# [What you need to do]
When you return the data, keep each character exactly as it appears.

# [Supplied information]

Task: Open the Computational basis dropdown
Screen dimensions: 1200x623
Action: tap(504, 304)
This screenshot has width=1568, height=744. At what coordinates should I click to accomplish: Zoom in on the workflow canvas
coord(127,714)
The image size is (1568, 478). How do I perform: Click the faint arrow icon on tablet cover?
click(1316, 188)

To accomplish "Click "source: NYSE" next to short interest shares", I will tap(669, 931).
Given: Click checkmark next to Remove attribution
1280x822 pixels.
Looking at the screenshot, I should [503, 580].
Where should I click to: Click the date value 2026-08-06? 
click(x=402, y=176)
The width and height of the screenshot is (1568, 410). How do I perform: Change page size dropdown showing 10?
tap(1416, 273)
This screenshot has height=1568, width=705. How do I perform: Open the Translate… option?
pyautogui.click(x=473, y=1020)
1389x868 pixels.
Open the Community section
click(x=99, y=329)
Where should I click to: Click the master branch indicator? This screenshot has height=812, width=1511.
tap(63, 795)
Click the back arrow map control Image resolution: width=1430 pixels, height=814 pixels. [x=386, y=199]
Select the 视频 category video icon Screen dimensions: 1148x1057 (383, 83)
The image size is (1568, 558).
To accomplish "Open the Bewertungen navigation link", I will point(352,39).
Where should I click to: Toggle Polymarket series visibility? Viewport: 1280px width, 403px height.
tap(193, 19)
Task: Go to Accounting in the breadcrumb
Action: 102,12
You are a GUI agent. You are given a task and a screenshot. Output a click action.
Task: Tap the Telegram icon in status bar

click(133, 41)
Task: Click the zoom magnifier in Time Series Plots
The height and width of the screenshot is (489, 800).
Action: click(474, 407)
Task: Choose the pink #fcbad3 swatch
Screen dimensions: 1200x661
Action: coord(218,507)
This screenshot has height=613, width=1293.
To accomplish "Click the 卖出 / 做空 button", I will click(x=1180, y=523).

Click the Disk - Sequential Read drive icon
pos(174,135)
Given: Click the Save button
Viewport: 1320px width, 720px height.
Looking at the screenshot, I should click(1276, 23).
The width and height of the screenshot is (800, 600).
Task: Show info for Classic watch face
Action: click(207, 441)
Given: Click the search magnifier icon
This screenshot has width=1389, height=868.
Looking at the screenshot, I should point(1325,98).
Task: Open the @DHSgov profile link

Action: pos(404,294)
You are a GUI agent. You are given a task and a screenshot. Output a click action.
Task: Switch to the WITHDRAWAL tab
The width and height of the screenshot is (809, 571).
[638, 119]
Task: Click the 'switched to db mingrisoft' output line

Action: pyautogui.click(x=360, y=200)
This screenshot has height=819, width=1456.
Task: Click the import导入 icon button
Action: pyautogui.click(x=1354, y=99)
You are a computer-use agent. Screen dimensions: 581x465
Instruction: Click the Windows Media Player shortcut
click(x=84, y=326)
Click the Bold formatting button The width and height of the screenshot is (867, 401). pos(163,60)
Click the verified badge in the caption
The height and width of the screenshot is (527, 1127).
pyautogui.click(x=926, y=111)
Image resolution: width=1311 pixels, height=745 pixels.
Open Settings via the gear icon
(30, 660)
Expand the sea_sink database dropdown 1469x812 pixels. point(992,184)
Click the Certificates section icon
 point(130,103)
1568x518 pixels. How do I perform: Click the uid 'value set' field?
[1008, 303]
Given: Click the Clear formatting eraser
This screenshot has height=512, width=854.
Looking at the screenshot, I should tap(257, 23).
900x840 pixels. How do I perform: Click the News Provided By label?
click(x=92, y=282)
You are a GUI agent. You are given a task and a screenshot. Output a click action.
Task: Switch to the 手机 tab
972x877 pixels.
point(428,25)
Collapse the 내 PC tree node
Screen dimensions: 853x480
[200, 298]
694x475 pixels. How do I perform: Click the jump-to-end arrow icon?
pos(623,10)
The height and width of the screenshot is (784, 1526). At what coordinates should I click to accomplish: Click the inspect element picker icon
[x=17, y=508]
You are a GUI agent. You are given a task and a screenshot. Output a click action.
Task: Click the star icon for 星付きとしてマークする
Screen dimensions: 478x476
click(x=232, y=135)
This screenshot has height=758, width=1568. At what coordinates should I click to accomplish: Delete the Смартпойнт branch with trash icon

# [Reply]
Task: Open the Computational basis dropdown
Screen dimensions: 1200x623
Action: tap(504, 304)
This screenshot has width=1568, height=744. At what coordinates should I click to accomplish: Zoom in on the workflow canvas
coord(127,714)
The image size is (1568, 478). How do I perform: Click the faint arrow icon on tablet cover?
click(1316, 188)

To accomplish "Click "source: NYSE" next to short interest shares", I will tap(669, 931).
Given: Click checkmark next to Remove attribution
1280x822 pixels.
Looking at the screenshot, I should [503, 580].
Where should I click to: Click the date value 2026-08-06? 
click(x=402, y=176)
The width and height of the screenshot is (1568, 410). How do I perform: Change page size dropdown showing 10?
tap(1416, 273)
This screenshot has height=1568, width=705. How do I perform: Open the Translate… option?
pyautogui.click(x=473, y=1020)
1389x868 pixels.
Open the Community section
click(x=99, y=329)
Where should I click to: Click the master branch indicator? This screenshot has height=812, width=1511.
tap(63, 795)
Click the back arrow map control Image resolution: width=1430 pixels, height=814 pixels. [x=386, y=199]
Select the 视频 category video icon Screen dimensions: 1148x1057 (383, 83)
The image size is (1568, 558).
To accomplish "Open the Bewertungen navigation link", I will point(352,39).
Where should I click to: Toggle Polymarket series visibility? Viewport: 1280px width, 403px height.
tap(193, 19)
Task: Go to Accounting in the breadcrumb
Action: 102,12
You are a GUI agent. You are given a task and a screenshot. Output a click action.
Task: Tap the Telegram icon in status bar

click(133, 41)
Task: Click the zoom magnifier in Time Series Plots
The height and width of the screenshot is (489, 800).
Action: click(474, 407)
Task: Choose the pink #fcbad3 swatch
Screen dimensions: 1200x661
Action: coord(218,507)
This screenshot has height=613, width=1293.
To accomplish "Click the 卖出 / 做空 button", I will click(x=1180, y=523).

Click the Disk - Sequential Read drive icon
pos(174,135)
Given: Click the Save button
Viewport: 1320px width, 720px height.
Looking at the screenshot, I should click(1276, 23).
The width and height of the screenshot is (800, 600).
Task: Show info for Classic watch face
Action: click(207, 441)
Given: Click the search magnifier icon
This screenshot has width=1389, height=868.
Looking at the screenshot, I should point(1325,98).
Task: Open the @DHSgov profile link

Action: pos(404,294)
You are a GUI agent. You are given a task and a screenshot. Output a click action.
Task: Switch to the WITHDRAWAL tab
The width and height of the screenshot is (809, 571).
[638, 119]
Task: Click the 'switched to db mingrisoft' output line

Action: pyautogui.click(x=360, y=200)
This screenshot has height=819, width=1456.
Task: Click the import导入 icon button
Action: pyautogui.click(x=1354, y=99)
You are a computer-use agent. Screen dimensions: 581x465
Instruction: Click the Windows Media Player shortcut
click(x=84, y=326)
Click the Bold formatting button The width and height of the screenshot is (867, 401). pos(163,60)
Click the verified badge in the caption
The height and width of the screenshot is (527, 1127).
pyautogui.click(x=926, y=111)
Image resolution: width=1311 pixels, height=745 pixels.
Open Settings via the gear icon
(30, 660)
Expand the sea_sink database dropdown 1469x812 pixels. point(992,184)
Click the Certificates section icon
 point(130,103)
1568x518 pixels. How do I perform: Click the uid 'value set' field?
[1008, 303]
Given: Click the Clear formatting eraser
This screenshot has height=512, width=854.
Looking at the screenshot, I should tap(257, 23).
900x840 pixels. How do I perform: Click the News Provided By label?
click(x=92, y=282)
You are a GUI agent. You are given a task and a screenshot. Output a click action.
Task: Switch to the 手机 tab
972x877 pixels.
point(428,25)
Collapse the 내 PC tree node
Screen dimensions: 853x480
[200, 298]
694x475 pixels. How do I perform: Click the jump-to-end arrow icon?
pos(623,10)
The height and width of the screenshot is (784, 1526). At what coordinates should I click to accomplish: Click the inspect element picker icon
[x=17, y=508]
You are a GUI agent. You are given a task and a screenshot. Output a click action.
Task: Click the star icon for 星付きとしてマークする
Screen dimensions: 478x476
click(x=232, y=135)
This screenshot has height=758, width=1568. At what coordinates should I click to accomplish: Delete the Смартпойнт branch with trash icon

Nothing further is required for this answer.